The 383 is a capable mill. Something is off with this build. More info is needed. We could be over looking something simple as well. Remind's me of a 360 I built once. Similar deal. Poor runner. Could have gotten spank by a moped. Between the carb secondaries not fully opening, damper being off, (Stock one that moved, which also throws distributor timing off) and installed in the wrong key way on the timing chain...well, like I said, a moped could have taken me out. :violent1:
 
Remind's me of a 360 I built once. Similar deal. Poor runner. Could have gotten spank by a moped. Between the carb secondaries not fully opening, damper being off, (Stock one that moved, which also throws distributor timing off) and installed in the wrong key way on the timing chain...well, like I said, a moped could have taken me out. :violent1:
LOL, i've been there too, with a few different brands also...lol. Wasn't near the products or info. we have today. Was more of a learning experience. This particular engine looks old school to me so i'm looking forward to what the OP responds.
 
I had a similar set up in my Barracuda and it had NO bottom end, I switched to the smaller mp 484 and an m1 dual plain and it was a different car, It became a frigging beast.

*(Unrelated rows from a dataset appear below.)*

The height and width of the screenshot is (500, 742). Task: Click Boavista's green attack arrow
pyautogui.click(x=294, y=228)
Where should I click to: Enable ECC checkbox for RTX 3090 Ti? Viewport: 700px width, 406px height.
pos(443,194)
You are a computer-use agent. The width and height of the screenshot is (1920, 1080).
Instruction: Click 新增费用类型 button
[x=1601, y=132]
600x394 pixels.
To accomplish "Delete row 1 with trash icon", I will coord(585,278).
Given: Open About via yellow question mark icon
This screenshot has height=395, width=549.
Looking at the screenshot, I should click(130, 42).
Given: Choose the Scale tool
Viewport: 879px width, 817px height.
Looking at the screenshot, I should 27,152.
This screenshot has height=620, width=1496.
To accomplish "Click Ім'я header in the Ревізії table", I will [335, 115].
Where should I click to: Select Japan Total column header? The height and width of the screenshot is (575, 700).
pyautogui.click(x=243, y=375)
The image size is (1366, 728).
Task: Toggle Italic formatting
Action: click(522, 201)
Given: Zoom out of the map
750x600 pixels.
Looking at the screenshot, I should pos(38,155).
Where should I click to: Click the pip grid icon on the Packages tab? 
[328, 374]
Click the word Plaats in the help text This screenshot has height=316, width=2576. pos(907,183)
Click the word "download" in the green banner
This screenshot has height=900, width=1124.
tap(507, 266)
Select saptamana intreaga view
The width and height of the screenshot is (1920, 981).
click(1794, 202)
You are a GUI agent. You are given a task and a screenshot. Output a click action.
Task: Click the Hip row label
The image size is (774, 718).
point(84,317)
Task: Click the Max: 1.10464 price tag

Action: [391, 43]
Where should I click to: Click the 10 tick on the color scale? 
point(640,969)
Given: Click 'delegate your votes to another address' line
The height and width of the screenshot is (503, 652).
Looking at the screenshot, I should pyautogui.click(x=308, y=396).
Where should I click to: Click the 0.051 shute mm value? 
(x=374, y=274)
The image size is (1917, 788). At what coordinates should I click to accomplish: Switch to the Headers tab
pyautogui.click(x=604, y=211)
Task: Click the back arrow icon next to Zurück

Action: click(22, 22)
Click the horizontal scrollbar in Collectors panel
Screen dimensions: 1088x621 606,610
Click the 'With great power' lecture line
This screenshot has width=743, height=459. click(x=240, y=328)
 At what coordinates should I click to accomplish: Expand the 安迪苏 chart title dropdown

I forgot to mention I also changed out the original carter avs for a 700 Holly DP at the same time. Yeah it was my first build and I had the setup all screwed at first but after I got it figured out it was on.
 
I do *think* so. I forget myself. I'm not so engrossed in the car world as I used to be. This is why I questioned the C-ratio. The 383's are finiky (sp?) much like the 318. They lack bottom end torque. A cam of the 292's size, which is a sizeable cam, can kill it dead quick. Installed wrong, just 2*& retarded will mess things up.

The 383 has only 0.065" more stroke than a 318 or 340, basically the same for all intents and purposes. Thus it has to be built like a small block; that cam is way too big unless you bump the compression up and/or put some really short gears in the back. Or throw in a stroker crank...:D
 
No,different animal.When you go big block,whole another world.Bigger bores,bigger intake valves.Way different response.
 
My 68 Coronet had a 383/4 spd Magnum. A 383 will rev almost like a 340 but produce Big Block Power. They are not a joke. It was stock before I rebuilt it, then added headers, tunnel ram, MP electronic ing, MP street hemi cam, hi vol oil pump, fully grooved mains, file fit rings, MP rod bolts, baffled pan w/ windage tray, heads were done by ED Garlits, 750 Holley, double roller chain, and a few other things I forget.... I ran it over 7000 rpm w/ stock rods and pistons.....Almost got one out of a 66 C body the other week but the ford boy thinks he has a gold mine (rotted up, needs total resto...)
 
The 383 has only 0.065" more stroke than a 318 or 340, basically the same for all intents and purposes. Thus it has to be built like a small block; that cam is way too big unless you bump the compression up and/or put some really short gears in the back. Or throw in a stroker crank...:D

Agreed!

No,different animal.When you go big block,whole another world.Bigger bores,bigger intake valves.Way different response.

Disagree!!!!!!

While the power output is a big jump up, the way you go about building one is truly No different than a 318 for the 383, like a 340 for the 400. All for engines listed above are
Short stroke engines and should be built likewise In the same manor.
 
depending on the year of your motor if i recall correctly i think you said it's a '70. some of those motors will not accept the '509 cam because there is valve to piston issues when there is no valve reliefs. you might want to do a leakdown test.
 
I have the same cam with TRW forged flattops,906 heads, edy tm-6, hemi battleship springs, 750 DP, gold ecu 36 total timing. 3800 9 inch convertor with 4.56 8.75. Barracuda was a dog after swap from 284/484. Degreed the 509 + 2 or maybe 4 (been 26 years ago)and she came alive. This cam needs a free converter and gears. Before I advanced the cam from the recommened centerline of 108 if my memory is right, she would not even break traction on the 275-60-15s.